Where everybody is witty and funny and everything always works out okay and everyone gets along with one another, even when they fight, and there is a real warmth to their relationship, the kind of emotional warmth I so desperately crave.

It’s so cold in here, I need all the warmth I can get. IT might seem strange to people who know me but don’t know me that well that I might talk about arctic freezeburn of the soul when to them, I seem like such a warm and cuddly guy.

But I can’t feel my own warmth unless it is reflected back to me in someone else. And it’s that craving for reflected warmth that makes me such a warm guy, I think. I have every incentive to output as much warmth as I can in order to maximize the amount that I get back.

So it’s true that making other people happy makes me happy. It really does.

But that has a lot to do with my inability to feel my own happiness, leading me to having to bypass my broken circuits and get my happiness the long way around.

The last and saddest form of imaginary friends from my childhood were the imaginary friendships I had with the small number of fellow students who were sort of nice to me.

Or at least, less actively hostile towards me. They intermittently tolerated me. They were not quite enemies. Whatever.

Now I didn’t go all stalker-crazy on these people and imagine this whole elaborate relationship between us that existed in secret or any of that craziness.

But I did think of them as friends when odds are, they didn’t think of me at all. Or if they did, they were not kind or tolerant thoughts.

I mean, I was such a weird kid. Nothing about me made sense. I was both effortlessly brilliant and hopelessly clueless. I radiated intelligence (still do, apparently) while also being a total slob and kind of gross. I talked like an adult but I acted like a timid toddler. I was both ferociously independent of mine and pathetically dependent of emotions. I got amazing marks without doing anything to “earn” them and worse, seemed to take that for granted instead of seeing it as the valuable thing it should be.

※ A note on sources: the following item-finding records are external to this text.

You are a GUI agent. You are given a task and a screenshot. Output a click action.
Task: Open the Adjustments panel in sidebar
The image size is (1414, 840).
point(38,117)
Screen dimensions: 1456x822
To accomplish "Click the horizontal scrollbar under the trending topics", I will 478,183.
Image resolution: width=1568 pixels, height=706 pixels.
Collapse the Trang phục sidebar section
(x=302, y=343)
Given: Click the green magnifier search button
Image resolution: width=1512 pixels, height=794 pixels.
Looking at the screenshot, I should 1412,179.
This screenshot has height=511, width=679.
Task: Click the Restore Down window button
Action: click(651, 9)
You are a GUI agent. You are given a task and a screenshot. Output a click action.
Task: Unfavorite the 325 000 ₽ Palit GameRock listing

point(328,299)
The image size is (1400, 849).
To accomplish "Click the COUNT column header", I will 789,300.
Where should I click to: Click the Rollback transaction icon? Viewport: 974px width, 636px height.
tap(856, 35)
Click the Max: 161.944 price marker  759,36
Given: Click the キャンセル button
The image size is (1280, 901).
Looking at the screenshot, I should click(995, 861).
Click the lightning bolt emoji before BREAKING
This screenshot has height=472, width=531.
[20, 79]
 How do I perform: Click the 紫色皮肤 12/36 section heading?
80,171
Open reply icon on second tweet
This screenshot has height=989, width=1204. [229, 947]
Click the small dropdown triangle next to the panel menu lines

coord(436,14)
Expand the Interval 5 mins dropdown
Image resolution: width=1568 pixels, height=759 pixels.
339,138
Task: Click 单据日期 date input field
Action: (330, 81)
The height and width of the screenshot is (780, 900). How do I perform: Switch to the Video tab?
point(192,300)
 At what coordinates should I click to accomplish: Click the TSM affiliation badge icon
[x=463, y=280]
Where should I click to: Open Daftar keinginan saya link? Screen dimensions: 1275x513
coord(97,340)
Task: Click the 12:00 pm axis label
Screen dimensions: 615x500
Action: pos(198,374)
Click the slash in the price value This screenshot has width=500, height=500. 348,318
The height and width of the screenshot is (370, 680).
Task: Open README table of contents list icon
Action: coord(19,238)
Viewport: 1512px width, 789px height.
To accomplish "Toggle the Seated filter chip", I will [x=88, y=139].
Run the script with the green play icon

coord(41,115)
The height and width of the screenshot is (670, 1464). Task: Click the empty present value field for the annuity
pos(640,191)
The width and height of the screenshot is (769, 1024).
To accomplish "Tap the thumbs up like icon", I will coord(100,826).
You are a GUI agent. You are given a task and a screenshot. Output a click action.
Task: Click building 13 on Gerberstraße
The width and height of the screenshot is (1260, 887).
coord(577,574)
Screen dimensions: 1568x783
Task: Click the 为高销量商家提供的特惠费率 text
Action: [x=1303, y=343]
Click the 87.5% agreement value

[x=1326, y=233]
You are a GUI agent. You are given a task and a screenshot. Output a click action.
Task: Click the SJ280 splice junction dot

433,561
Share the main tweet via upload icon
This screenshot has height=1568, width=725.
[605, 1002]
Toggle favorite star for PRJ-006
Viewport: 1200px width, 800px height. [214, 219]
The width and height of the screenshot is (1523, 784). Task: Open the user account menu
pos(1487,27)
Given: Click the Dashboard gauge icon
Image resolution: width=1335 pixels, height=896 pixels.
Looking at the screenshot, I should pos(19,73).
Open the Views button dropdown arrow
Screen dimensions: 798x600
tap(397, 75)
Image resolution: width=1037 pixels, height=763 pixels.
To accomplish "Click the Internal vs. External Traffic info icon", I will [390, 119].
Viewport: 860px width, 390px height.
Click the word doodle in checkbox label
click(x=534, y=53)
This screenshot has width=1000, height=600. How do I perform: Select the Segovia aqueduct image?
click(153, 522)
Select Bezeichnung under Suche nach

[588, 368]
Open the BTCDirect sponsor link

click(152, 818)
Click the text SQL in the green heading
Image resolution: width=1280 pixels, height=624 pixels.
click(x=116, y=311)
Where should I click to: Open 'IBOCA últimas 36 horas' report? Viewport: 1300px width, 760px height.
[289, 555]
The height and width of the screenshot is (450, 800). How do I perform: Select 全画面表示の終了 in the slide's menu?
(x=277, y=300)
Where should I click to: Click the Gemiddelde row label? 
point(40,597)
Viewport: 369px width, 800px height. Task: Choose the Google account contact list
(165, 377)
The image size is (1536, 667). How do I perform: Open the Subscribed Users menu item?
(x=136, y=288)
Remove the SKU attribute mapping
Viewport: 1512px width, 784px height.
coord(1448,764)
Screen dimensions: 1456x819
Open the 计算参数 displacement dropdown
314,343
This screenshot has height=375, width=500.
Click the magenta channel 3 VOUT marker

Most people have never met anyone remotely like that and I have never a kid quite like I was depicted in the media. People have no slot to fit me into.

And even though I am a shapeshifter. I can’t/won’t change to fit their slots, either.

Leaving me as a rugged individualist who lives by his own rules.

But not like… on purpose. I have no choice.

Becaause I just got to be me.

I will talk to you nice people again tomorrow,.